## Passage given
^^^^^^^^
13 Investigates


Open Schools, Open Doors: Do benefits outweigh risks?

Posted at 3:30 PM, Nov 03, 2019
and last updated 2019-11-05 13:57:52-05

LAS VEGAS (KTNV) — Las Vegas elementary school playgrounds roped off, too hazardous for students to play on.

"Some have been roped off for years," Trustee Linda Young said at the Oct. 17 school board meeting. "Keeping students and staff away because it's absolutely dangerous!"

High school football fields not maintained or safety tested, shut down, too hazardous to accommodate even a single home game.

"My concussions had gone up 300%. I think we had like 15 concussions last fall," said Rancho High School Athletic Director and Vice Principal Gabby Crawford.

Graffiti that just cost Spring Valley High School $400 to fix.

"That comes right out of our budget for kids," said Principal Tam Larnerd.

Despite all of that, Clark County wants to open select school campuses across the Las Vegas valley to the public for recreational use of playgrounds, parking lots, athletic fields, tracks, courts and stadiums.

"In a perfect world I would love that," said District F Trustee Danielle Ford. "I love the picture of it. But in a practical world, I don't think it's in the best interests of our students, teachers, staff or community."

Ford's opinion may end up taking a back seat to the back room politics in play.

13 Investigates learned that if the trustees don't agree, commissioners have threatened to withhold sales tax funding that's supposed to go to schools for pre-kindergarten, truancy and absenteeism programs.

"Is it fair to hold the funding hostage and say, 'Quid pro quo, this for that, pass this or else you don't get your money?'" Darcy Spears asked County Commissioner Justin Jones.
^^^^^^^^
## Written request
Copy out the full news story on opening Clark County school campuses to the public, word for word.

Item position entries
^^^^^^^^
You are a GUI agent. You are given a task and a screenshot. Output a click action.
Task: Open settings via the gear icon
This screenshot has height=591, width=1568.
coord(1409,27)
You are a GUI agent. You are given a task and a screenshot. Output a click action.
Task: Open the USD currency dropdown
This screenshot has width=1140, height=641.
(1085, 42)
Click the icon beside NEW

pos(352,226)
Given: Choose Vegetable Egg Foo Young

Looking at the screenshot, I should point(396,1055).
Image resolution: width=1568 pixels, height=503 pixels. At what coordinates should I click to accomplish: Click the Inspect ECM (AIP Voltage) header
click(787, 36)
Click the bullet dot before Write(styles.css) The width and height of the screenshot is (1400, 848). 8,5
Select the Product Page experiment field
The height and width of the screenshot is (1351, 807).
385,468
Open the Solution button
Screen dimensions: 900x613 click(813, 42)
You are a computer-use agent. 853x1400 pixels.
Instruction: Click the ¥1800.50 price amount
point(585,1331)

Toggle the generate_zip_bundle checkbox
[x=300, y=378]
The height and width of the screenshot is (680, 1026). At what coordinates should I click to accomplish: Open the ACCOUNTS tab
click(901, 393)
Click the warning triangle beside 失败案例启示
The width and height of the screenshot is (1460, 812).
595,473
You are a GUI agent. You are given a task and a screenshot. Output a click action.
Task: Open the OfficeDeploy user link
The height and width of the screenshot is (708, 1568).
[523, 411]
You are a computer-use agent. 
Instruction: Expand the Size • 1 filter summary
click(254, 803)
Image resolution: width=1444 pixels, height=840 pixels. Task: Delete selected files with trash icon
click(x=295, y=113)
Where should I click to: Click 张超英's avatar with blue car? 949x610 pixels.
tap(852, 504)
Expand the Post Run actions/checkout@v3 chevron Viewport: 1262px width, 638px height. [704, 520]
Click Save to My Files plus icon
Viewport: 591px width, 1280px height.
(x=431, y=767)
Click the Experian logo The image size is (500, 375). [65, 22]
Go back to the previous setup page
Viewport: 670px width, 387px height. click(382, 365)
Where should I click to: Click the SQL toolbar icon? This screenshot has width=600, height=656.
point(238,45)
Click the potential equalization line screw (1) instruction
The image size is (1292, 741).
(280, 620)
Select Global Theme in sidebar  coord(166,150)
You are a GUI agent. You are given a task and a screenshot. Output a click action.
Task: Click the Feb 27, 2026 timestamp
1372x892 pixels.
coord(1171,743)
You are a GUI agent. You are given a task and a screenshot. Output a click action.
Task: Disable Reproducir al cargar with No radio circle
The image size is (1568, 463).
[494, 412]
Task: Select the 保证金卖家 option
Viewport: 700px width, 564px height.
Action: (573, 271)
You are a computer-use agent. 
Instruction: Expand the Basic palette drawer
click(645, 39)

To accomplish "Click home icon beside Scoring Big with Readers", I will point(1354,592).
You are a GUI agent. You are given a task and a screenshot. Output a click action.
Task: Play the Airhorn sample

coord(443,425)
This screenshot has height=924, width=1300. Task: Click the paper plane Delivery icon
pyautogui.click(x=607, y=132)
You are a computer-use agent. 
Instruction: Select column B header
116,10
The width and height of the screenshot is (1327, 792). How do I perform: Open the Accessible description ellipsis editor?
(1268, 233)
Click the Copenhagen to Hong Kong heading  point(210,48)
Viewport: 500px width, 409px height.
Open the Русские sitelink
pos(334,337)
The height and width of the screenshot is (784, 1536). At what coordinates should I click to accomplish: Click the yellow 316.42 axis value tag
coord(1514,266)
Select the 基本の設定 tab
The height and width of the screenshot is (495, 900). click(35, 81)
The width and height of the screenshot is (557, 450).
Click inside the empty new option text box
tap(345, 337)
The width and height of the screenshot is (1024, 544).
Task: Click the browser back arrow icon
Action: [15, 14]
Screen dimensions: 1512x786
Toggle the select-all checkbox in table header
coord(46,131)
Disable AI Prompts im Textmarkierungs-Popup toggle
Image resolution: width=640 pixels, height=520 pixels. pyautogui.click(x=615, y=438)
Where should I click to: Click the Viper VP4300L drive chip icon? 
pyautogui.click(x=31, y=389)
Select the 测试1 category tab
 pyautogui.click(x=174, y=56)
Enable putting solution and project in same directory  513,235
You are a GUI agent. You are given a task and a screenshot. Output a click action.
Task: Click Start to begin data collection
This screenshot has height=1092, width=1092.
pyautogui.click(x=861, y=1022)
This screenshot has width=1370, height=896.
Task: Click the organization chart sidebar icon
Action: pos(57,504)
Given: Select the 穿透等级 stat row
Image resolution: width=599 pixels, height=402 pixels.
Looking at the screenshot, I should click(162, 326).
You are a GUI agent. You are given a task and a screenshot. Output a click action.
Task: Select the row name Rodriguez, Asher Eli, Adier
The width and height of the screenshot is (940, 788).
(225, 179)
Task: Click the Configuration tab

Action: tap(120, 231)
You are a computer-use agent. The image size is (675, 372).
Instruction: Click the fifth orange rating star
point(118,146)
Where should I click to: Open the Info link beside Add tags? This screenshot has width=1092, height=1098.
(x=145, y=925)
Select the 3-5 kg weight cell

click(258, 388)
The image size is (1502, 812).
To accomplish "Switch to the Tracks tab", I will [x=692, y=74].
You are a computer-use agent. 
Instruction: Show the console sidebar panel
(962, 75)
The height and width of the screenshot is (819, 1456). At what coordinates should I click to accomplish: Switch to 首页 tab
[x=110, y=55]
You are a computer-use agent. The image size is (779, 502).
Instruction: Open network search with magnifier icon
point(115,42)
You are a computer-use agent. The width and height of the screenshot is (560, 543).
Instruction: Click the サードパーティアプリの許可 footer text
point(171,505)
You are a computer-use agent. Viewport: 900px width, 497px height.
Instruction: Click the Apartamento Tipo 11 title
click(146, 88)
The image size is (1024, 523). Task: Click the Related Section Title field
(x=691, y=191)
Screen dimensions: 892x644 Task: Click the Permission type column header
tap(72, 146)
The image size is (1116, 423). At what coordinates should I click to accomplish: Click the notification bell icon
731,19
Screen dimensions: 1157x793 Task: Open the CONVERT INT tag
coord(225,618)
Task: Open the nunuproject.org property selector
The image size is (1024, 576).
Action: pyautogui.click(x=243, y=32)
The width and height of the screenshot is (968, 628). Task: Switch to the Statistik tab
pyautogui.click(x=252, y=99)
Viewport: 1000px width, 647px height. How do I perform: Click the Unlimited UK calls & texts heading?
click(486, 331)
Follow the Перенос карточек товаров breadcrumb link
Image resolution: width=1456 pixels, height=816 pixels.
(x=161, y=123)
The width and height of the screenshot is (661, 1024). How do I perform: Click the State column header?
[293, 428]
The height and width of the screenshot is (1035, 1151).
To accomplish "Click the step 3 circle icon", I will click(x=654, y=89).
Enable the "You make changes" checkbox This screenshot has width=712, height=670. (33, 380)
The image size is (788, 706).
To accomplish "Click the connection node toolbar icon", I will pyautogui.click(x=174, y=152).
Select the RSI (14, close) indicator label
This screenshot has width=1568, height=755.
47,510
^^^^^^^^
## Solution below
13 Investigates


Open Schools, Open Doors: Do benefits outweigh risks?

Posted at 3:30 PM, Nov 03, 2019
and last updated 2019-11-05 13:57:52-05

LAS VEGAS (KTNV) — Las Vegas elementary school playgrounds roped off, too hazardous for students to play on.

"Some have been roped off for years," Trustee Linda Young said at the Oct. 17 school board meeting. "Keeping students and staff away because it's absolutely dangerous!"

High school football fields not maintained or safety tested, shut down, too hazardous to accommodate even a single home game.

"My concussions had gone up 300%. I think we had like 15 concussions last fall," said Rancho High School Athletic Director and Vice Principal Gabby Crawford.

Graffiti that just cost Spring Valley High School $400 to fix.

"That comes right out of our budget for kids," said Principal Tam Larnerd.

Despite all of that, Clark County wants to open select school campuses across the Las Vegas valley to the public for recreational use of playgrounds, parking lots, athletic fields, tracks, courts and stadiums.

"In a perfect world I would love that," said District F Trustee Danielle Ford. "I love the picture of it. But in a practical world, I don't think it's in the best interests of our students, teachers, staff or community."

Ford's opinion may end up taking a back seat to the back room politics in play.

13 Investigates learned that if the trustees don't agree, commissioners have threatened to withhold sales tax funding that's supposed to go to schools for pre-kindergarten, truancy and absenteeism programs.

"Is it fair to hold the funding hostage and say, 'Quid pro quo, this for that, pass this or else you don't get your money?'" Darcy Spears asked County Commissioner Justin Jones.